Now here is the thing:
Request 1. comes in with method POST, url ‘/users’ and data:
- fullName = ‘Rick’
- email: ‘rick@’
- password: ‘a’
So we loop through the workflow of the API:
-
get the current route (controller: users, action: create) see the second array element in routes.js
-
get the request data and on callback:
a. parse data
b. validate data
Now lets IMAGINE, the validation of the data takes 5 seconds (which is retarded, but just for example) and during that validation, a new request comes in, the new request is not handled untill the previous one was finished right?
If they were synchronous and if they did take 5 seconds then yes, for that instance of the server, requests would be blocked. That’s why it’s critical that blocking calls (network, db, file system etc…) calls are async. The event loop has to keep looping or the whole server blocks.
http://blog.mixu.net/2011/02/01/understanding-the-node-js-event-loop/
A key line from that write up is:
That means expensive I/O should be async but your code can block. but, it’s typically expensive I/O that we’re worried about blocking on the server.

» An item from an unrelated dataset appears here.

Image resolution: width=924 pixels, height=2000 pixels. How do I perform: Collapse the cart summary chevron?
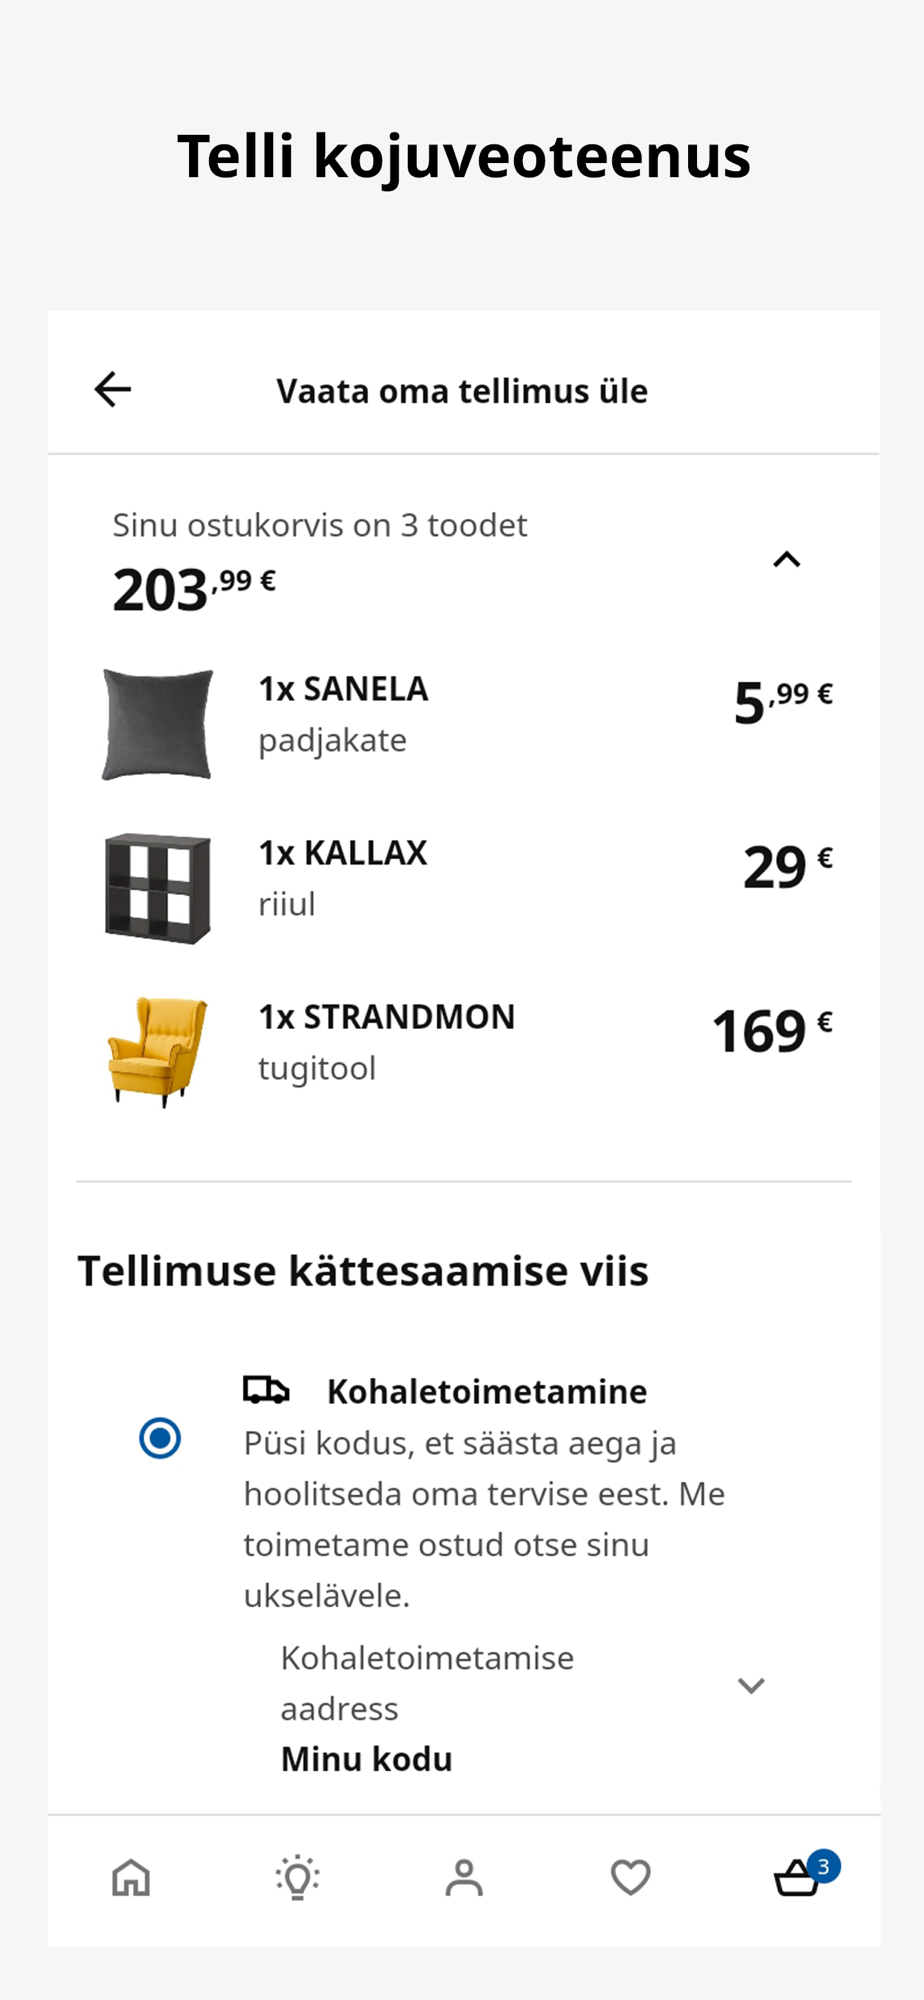pyautogui.click(x=787, y=560)
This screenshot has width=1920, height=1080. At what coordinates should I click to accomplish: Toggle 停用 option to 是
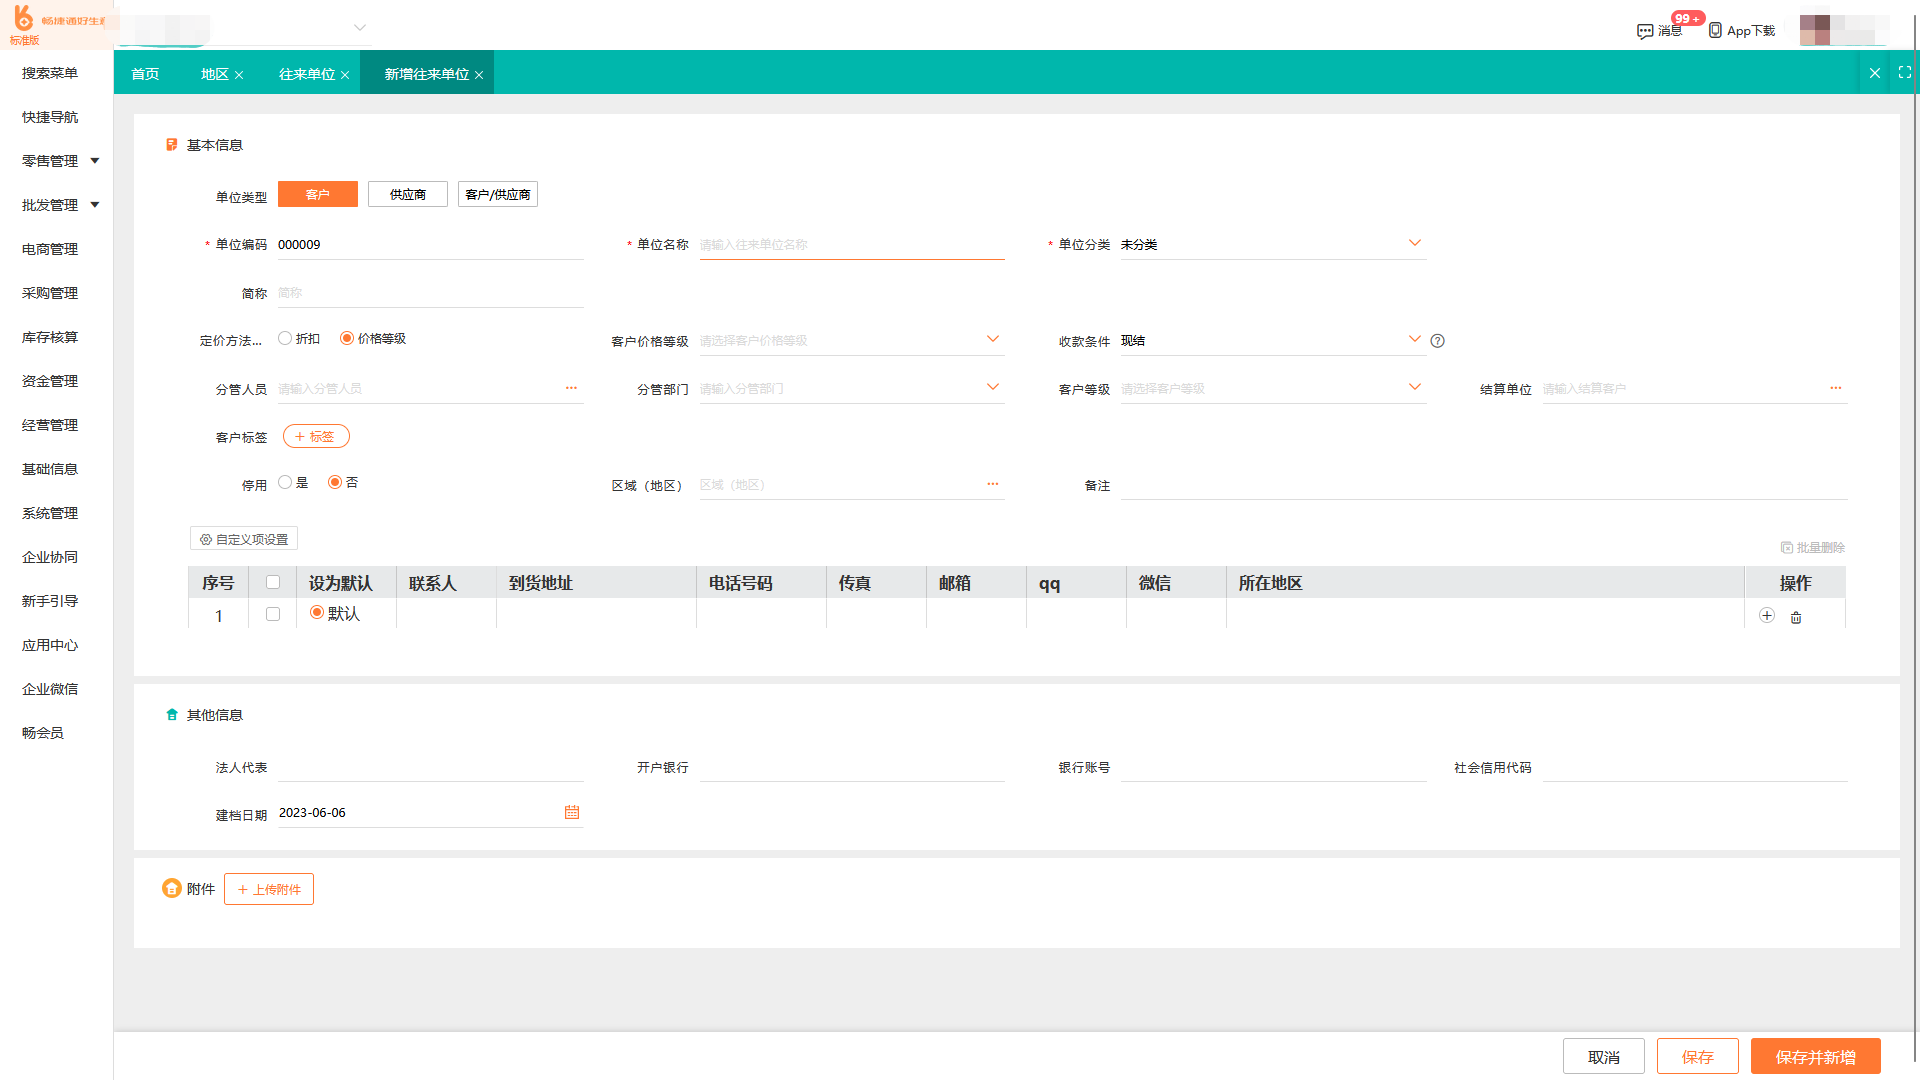[x=285, y=483]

‘Your code’ is typically just handling callbacks from the long running I/O calls, updating your state and then firing off another call. But that’s the beauty of it – when you’re updating your state, it’s on the main event loop so there’s no need for multi-threaded access to ‘your’ state and code. No locking, no deadlocks etc… but all the benefits of async and parallel I/O which is the expensive part.
The other key point (which 5 seconds of non-IO work would fall into) is:
Also, do expect ‘auth’ and ‘POST’ | ‘PUT’ to ever happen in the same request? If so, you may have an issue. getAuth looks to be async but then you immediately go to the req.method check. At that point, getAuth will still be working. If you want POST and PUT authenticated then that block of async methods may need to be wrapped with the getAuth async method.